FUTEK‘s ultra-precise load cells are helping bring MIT Media Lab’s prosthetic ankle to life, replicating natural human movement to create an almost seamless replacement for a human limb.
This article was simultaneously published in DirectIndustry e-magazine.
Developed by Matthew Carney of MIT Media Lab’s Biomechatronics group, the revolutionary TF8 actuator is a powered prosthesis. Rather than employing a one-size-fits-all design, it is able to replicate the kinetic and kinematic functionality of the human ankle—moving and responding to force in a lifelike way. The robotic ankle is driven by an MIT-developed reaction-force, series elastic actuator (FRSEA). In conjunction with FUTEK’s LCM300 load cell, the actuator allows for the wearer’s weight and gait to handle varied terrains such as stairs and inclines.
The prosthetic ankle is neurally controlled thanks to a new MIT-developed amputation technique. This relocates the muscles and some nerves to above the amputation zone, instead of removing them. Sensors in the prosthetic read the signals from these muscles and can transmit sensations to the nerves.
These preserved muscles and nerves, which once controlled the leg, now allow neuromuscular bi-directional communication between the prosthesis and its wearer. As a result, the wearer experiences an artificial lower leg that feels real, as they can sense the ankle’s movements. Robotic prostheses integrate cutting-edge biomechanics, mechanical, electrical and software engineering. Matthew Carney said:
“To attempt to fit within the confines of the human form, and to match the bandwidth and power density of the human body, we must push the bounds of every discipline: computation, strength of materials, magnetic energy densities, sensors, biological interfaces, and so much more. At the most fundamental level, we are trying to eliminate disability. We want to develop technologies that allow there to be no difference between disabled people, and someone of a normative body type.”
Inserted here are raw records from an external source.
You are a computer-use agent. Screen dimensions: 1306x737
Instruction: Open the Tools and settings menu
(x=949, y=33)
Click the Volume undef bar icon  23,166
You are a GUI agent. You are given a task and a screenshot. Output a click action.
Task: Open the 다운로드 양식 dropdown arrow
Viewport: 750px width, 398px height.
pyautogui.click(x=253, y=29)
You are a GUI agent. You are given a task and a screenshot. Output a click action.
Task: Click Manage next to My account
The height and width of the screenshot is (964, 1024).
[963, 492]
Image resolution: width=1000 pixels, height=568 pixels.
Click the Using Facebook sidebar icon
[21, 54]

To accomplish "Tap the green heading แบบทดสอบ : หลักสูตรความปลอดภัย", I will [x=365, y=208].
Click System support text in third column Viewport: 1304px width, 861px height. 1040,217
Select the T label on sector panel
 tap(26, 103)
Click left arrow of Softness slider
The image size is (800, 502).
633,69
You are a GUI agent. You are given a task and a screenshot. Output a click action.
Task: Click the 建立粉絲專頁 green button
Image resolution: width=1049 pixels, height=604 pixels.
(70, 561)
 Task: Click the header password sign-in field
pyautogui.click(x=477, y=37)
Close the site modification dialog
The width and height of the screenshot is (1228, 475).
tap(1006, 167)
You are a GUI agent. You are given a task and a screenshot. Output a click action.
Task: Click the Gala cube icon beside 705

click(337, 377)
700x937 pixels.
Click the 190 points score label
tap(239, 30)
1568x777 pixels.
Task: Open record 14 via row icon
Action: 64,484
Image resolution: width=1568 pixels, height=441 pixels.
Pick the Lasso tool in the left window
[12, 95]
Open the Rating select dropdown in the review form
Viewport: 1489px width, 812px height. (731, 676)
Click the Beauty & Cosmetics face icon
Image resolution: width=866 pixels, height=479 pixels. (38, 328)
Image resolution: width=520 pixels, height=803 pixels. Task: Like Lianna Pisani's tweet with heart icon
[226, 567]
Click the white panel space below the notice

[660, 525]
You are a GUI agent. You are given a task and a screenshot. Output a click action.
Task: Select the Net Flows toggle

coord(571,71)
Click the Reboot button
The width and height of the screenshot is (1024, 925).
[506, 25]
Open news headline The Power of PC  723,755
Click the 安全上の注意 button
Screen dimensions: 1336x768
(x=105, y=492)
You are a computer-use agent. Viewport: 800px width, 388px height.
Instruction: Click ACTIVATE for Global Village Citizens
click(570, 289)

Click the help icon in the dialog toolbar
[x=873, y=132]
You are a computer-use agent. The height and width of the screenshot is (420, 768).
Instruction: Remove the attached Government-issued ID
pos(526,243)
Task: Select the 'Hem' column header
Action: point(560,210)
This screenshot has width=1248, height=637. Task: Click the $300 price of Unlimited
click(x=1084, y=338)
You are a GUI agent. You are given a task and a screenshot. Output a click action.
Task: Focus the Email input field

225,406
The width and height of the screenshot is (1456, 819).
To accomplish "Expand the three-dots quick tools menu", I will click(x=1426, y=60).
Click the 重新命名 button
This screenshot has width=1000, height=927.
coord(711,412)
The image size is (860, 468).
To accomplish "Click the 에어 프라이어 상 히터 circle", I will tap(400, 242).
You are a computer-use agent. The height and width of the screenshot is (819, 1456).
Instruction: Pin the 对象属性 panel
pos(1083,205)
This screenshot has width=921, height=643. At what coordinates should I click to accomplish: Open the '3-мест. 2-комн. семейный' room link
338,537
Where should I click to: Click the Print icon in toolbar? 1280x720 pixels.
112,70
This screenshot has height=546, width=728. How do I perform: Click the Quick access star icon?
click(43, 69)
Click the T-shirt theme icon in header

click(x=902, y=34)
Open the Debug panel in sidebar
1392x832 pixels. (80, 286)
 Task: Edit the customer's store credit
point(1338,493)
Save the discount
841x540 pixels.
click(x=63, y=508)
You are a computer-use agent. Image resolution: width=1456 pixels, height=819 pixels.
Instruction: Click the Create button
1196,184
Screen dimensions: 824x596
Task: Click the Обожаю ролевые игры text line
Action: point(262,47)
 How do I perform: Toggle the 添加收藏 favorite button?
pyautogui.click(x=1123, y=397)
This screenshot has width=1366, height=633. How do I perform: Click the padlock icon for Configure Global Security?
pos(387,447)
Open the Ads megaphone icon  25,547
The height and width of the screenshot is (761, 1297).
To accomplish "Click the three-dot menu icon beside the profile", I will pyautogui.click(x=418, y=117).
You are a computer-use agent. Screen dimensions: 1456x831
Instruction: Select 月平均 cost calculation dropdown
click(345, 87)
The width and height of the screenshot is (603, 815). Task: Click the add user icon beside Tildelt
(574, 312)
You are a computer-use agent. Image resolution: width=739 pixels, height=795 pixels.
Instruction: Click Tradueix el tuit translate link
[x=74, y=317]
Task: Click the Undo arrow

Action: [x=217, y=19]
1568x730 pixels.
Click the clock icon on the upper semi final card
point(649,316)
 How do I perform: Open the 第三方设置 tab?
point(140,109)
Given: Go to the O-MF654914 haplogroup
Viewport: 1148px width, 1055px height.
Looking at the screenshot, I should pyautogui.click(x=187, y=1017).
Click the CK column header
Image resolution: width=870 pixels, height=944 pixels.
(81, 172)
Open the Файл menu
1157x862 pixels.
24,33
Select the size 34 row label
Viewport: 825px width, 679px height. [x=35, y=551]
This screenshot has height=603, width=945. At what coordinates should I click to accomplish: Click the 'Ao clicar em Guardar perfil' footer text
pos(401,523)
The prosthetic ankle relies on FUTEK’s LCM300 strain gauge load cell for its force measurement. It was chosen due to its small footprint, lightweight, high accuracy and easy installation. A load cell is a transducer that converts force into measurable electrical output. In this case, the load cell allows the robotic ankle to determine exactly how hard it needs to push to assist the wearer, explained FUTEK business development manager Ehsan Mokhberi:
“Touch is the most important of the five senses when it comes to prosthetics, exoskeleton, robotics and automation. Our sensor is technically bringing the sense of touch to the robotic ankle.”
People do not consciously think about how much force their body applies when undertaking simple tasks like walking. The brain makes these calculations automatically based on feedback from the body. FUTEK’s load cell allows the robotic prosthesis to provide the same feedback to the brain.
The lightweight LCM300 strain gauge load cell is only 30 mm long and 12 mm wide, weighing 42.5 gm. It is accurate to within 0.25 percent of the rated output. He explained:
“One benefit of this precise load cell is that it measures the force immediately, responding in milliseconds, to ensure the ankle can perform seamlessly in real time. The result is a closed feedback loop which allows the wearer and the robotic ankle to act as one, offering much more natural movement than a traditional prosthesis.”
Precision CNC machining allows FUTEK to consistently produce sensors with the very tight tolerances required for robotic and biomechanical applications. Its sensors can measure force, pressure and torque directly, plus they can also indirectly measure aspects like flow, viscosity and occlusion.
The medical and medtech market is an expanding field for FUTEK, accounting for around 30 percent of its business and growing each year. Beyond powered prostheses, FUTEK’s sensors are also found in exoskeletons and robotic arms including surgery robots. Other important sectors include aerospace and defense, manufacturing and automotive.
“We are known for miniaturization and offering a variety of sensor designs, geometries and mounting configurations – allowing us to support almost every industry. Working with MIT Media Lab shows exactly how much potential there is for this kind of technology to change people’s lives.”